I don't yearn for that urge to drench oneself in alcohol, for the delirium of a good time hardly remembered in the morning.
David wasn't talking about that. He was talking about the freedom from care that had the young guitarists and their fans on the street at midnight. The musicians had nowhere else and no one else beckoning them from that place.
David's wife and two children were at home waiting for him to join them in dreamland. I had a professional workshop early the next morning. We had responsibilities to ourselves and others.
David and I once were as the musicians are now, playing in a rock 'n' roll band. I don't recall girls at my feet, but some were especially fond of musicians.
The intervening years have been a spiral of maturation and self-discovery, inquiries into meditation and Eastern religions, misbegotten romances, job and geographic and physical changes, and one marriage apiece.
Living has filled in many of the spaces on the half-blank slate we were in our early 20s.
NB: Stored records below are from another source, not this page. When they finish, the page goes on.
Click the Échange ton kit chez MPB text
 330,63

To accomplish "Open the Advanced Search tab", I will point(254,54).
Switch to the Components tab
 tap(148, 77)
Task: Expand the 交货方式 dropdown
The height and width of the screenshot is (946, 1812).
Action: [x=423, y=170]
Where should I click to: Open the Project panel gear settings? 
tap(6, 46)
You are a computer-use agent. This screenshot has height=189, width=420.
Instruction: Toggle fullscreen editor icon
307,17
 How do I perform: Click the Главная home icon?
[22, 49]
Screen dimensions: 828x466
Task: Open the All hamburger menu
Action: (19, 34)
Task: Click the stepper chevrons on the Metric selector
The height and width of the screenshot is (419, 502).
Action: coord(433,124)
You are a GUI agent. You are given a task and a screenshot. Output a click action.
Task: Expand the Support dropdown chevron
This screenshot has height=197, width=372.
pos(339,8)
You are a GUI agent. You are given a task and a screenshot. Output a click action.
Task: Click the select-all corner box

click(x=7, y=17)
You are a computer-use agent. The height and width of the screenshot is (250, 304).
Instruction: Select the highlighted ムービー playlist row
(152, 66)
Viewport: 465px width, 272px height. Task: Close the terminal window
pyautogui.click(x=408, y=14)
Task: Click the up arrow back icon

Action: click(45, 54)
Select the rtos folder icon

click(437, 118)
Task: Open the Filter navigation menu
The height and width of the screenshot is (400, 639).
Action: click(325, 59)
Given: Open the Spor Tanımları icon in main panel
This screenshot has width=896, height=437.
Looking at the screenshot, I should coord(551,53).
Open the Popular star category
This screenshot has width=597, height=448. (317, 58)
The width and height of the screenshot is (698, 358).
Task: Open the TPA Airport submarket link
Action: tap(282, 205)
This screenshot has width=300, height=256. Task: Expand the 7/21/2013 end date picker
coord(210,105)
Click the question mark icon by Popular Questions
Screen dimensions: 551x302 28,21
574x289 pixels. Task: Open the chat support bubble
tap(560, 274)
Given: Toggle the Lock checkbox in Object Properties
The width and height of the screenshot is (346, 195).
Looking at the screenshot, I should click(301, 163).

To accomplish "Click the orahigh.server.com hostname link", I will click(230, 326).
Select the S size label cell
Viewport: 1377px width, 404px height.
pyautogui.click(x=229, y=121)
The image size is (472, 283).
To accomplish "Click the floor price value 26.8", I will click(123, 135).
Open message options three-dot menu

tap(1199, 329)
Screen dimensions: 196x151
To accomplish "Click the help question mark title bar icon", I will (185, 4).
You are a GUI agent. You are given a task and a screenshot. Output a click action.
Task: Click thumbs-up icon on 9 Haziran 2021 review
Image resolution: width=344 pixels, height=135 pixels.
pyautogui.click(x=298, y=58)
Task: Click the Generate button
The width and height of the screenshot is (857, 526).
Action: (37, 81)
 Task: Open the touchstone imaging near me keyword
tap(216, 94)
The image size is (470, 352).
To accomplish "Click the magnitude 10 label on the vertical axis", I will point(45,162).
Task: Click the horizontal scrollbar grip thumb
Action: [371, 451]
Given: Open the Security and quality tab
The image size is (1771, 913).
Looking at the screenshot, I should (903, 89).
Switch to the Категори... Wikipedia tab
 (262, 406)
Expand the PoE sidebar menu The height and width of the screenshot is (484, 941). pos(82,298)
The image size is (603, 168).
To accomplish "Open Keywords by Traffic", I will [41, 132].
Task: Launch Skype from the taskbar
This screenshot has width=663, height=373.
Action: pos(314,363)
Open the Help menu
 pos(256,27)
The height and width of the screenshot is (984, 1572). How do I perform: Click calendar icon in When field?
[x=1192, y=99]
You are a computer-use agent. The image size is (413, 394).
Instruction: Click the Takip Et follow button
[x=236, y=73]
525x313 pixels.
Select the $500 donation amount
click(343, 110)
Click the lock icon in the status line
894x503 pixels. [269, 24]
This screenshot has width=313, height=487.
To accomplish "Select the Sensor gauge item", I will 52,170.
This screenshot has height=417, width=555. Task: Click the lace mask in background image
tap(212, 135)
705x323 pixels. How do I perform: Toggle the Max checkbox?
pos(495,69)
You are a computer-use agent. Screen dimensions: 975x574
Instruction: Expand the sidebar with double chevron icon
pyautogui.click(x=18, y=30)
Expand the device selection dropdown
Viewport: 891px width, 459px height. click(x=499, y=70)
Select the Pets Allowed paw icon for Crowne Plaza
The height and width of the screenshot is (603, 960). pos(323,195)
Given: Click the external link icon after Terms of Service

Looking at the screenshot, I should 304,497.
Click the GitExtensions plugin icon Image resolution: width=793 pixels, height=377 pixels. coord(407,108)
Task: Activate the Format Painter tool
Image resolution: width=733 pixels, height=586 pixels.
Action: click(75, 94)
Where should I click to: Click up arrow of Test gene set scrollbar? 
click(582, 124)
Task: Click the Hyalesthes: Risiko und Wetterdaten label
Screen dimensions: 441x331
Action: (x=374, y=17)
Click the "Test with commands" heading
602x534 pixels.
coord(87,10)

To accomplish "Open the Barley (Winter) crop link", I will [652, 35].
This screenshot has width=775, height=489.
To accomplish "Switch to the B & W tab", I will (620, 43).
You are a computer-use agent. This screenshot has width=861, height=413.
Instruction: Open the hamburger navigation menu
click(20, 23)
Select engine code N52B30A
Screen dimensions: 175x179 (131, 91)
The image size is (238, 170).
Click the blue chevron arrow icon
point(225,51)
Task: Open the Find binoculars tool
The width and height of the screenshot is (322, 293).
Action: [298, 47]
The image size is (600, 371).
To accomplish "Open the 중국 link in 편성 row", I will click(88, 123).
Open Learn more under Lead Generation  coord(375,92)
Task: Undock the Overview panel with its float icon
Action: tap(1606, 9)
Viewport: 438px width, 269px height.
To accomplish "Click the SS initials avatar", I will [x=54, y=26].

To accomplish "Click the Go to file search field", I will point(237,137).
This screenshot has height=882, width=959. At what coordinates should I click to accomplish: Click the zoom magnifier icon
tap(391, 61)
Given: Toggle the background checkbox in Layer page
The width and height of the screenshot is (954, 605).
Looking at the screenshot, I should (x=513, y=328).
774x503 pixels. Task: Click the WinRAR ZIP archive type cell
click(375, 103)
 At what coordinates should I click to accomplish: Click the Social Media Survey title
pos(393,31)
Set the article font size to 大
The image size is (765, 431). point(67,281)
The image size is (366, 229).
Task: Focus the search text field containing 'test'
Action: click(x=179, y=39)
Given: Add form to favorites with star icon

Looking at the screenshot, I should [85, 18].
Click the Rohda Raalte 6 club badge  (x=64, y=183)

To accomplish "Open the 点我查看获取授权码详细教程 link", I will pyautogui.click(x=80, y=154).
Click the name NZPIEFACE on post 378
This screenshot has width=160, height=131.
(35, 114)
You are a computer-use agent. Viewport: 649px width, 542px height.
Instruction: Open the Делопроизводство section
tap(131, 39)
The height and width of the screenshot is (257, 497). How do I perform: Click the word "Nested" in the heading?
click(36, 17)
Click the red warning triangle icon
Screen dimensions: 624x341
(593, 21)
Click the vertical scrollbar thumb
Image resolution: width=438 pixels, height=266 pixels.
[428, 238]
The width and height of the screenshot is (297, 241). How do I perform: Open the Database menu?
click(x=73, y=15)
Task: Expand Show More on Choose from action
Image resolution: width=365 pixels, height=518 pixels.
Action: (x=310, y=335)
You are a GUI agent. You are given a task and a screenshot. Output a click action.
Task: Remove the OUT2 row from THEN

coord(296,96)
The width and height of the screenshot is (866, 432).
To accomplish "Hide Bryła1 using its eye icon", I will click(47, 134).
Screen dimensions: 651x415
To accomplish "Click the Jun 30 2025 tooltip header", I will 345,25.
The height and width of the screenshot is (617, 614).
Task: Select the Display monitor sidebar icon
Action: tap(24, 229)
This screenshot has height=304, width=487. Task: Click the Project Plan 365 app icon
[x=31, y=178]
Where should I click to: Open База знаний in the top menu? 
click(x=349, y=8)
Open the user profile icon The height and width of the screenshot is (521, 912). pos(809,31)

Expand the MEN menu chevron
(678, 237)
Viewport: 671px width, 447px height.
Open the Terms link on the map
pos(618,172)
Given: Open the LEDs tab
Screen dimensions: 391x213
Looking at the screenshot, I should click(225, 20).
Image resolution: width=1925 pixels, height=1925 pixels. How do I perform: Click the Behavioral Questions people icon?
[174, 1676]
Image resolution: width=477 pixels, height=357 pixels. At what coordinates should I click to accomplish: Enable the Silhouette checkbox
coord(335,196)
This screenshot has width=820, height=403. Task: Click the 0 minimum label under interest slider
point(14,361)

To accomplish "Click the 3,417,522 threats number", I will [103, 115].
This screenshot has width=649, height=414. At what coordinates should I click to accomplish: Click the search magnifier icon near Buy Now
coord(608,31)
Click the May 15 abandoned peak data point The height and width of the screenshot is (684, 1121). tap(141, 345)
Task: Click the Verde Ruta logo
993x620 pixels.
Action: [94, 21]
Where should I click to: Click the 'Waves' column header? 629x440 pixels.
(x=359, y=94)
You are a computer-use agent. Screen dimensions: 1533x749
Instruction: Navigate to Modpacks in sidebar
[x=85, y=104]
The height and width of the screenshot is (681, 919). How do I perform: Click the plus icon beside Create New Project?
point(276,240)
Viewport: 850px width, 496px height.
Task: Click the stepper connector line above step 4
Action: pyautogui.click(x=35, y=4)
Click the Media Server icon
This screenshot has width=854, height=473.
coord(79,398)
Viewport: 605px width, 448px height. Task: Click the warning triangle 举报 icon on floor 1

Much of the lessons are scribbled, like reminders to yourself, but some are written in large capital letters.
These are the most difficult ones. If treating other people with loving kindness were easy, there would be no military budgets to be aghast at.
In Buddhism, lovingkindness meditation develops selfless love. The paradox is that lovingkindness must begin with loving yourself.
The valentine given to ourselves makes all other love possible.
Love, Sam
Sam Blackwell is managing editor of the Southeast Missourian.